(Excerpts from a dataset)
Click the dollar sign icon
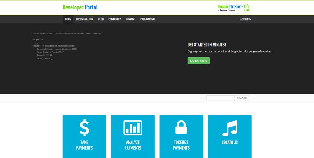coord(84,128)
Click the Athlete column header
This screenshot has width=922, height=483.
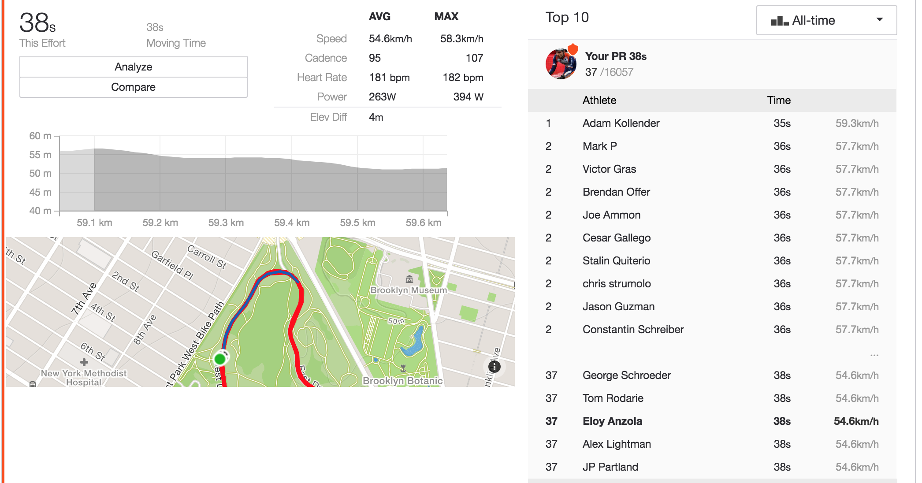[x=599, y=100]
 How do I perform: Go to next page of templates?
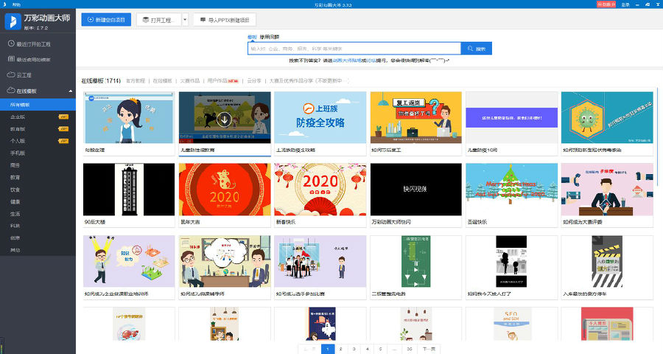click(428, 348)
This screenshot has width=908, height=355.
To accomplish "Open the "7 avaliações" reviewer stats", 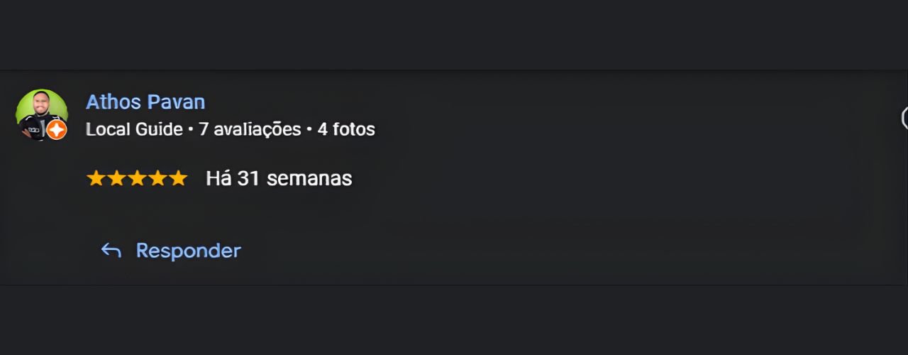I will tap(250, 130).
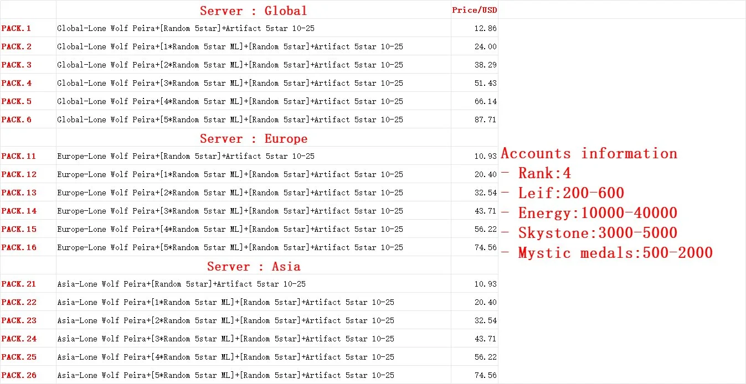Select the Server : Asia header
Image resolution: width=746 pixels, height=384 pixels.
click(253, 266)
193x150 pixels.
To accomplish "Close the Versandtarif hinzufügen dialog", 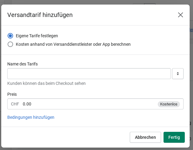I will [x=181, y=15].
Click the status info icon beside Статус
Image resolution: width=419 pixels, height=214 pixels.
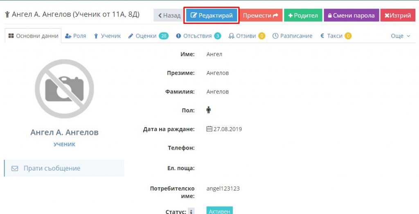pyautogui.click(x=191, y=211)
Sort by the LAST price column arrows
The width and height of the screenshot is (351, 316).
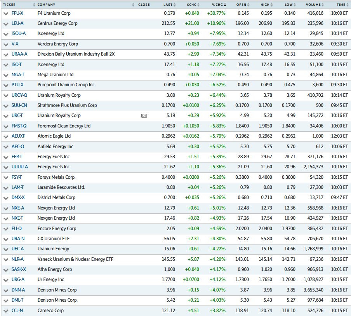pos(174,5)
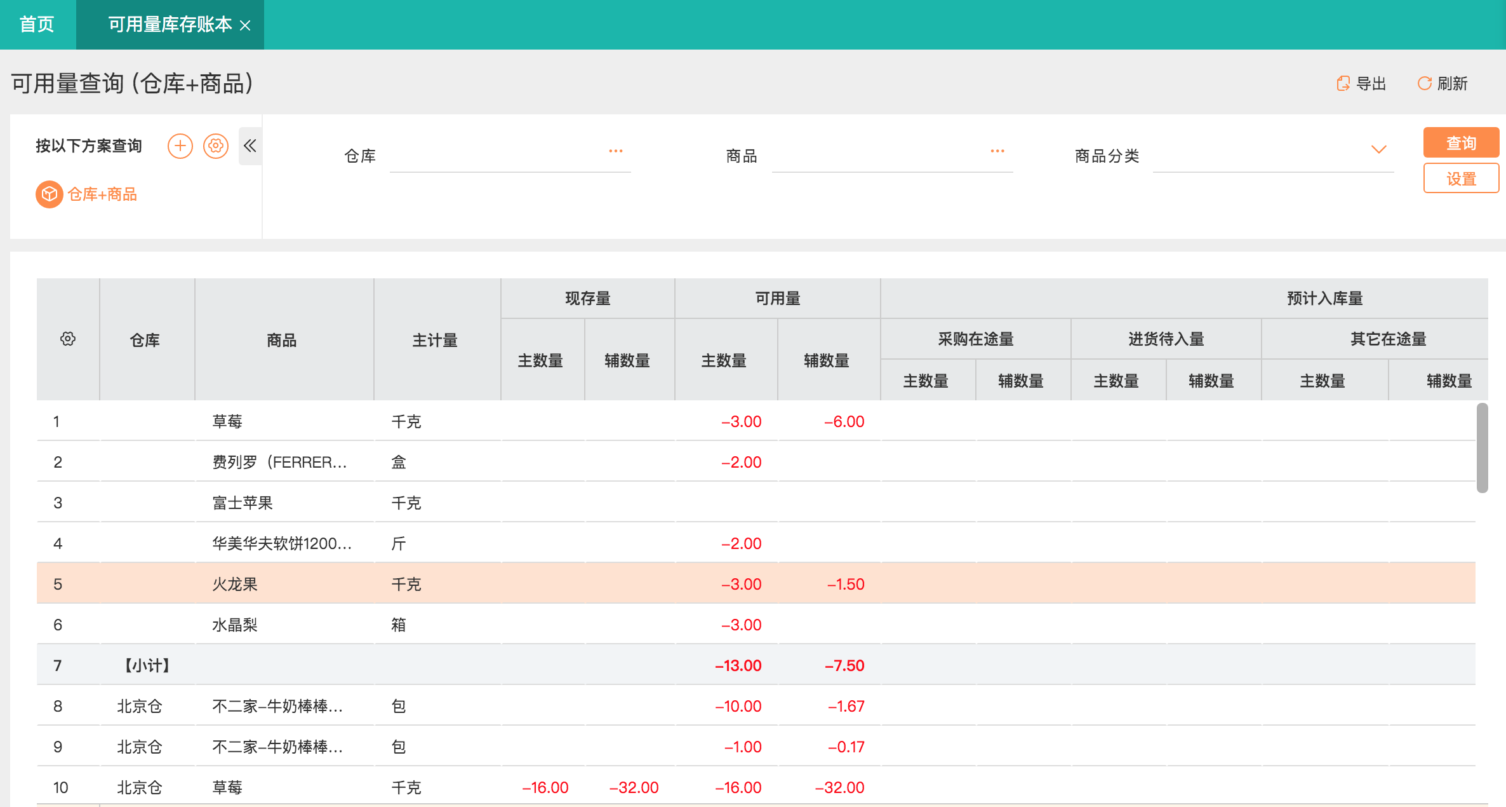Click the warehouse filter ellipsis icon
Screen dimensions: 1506x807
tap(613, 151)

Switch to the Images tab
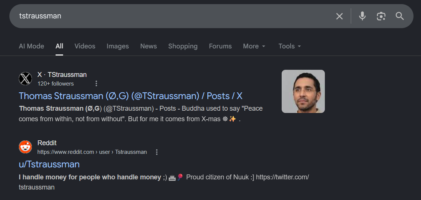click(x=118, y=46)
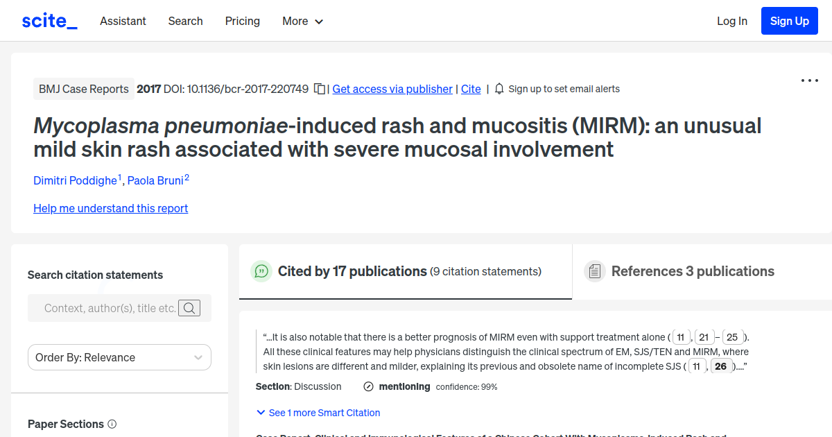Click the mentioning classification badge icon

tap(367, 386)
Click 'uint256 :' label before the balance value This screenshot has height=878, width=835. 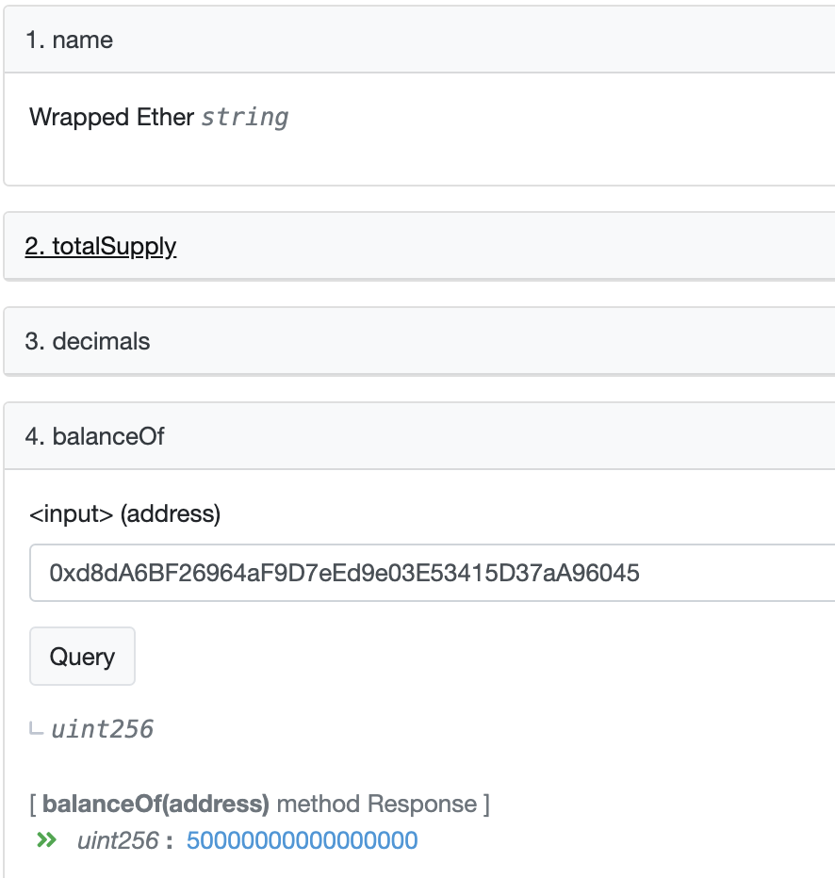[x=123, y=840]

__Goal of the exercise__:
What is needed is the number of lines in these entries that include the word "column"; please give it alone.

__Result for this task__:
2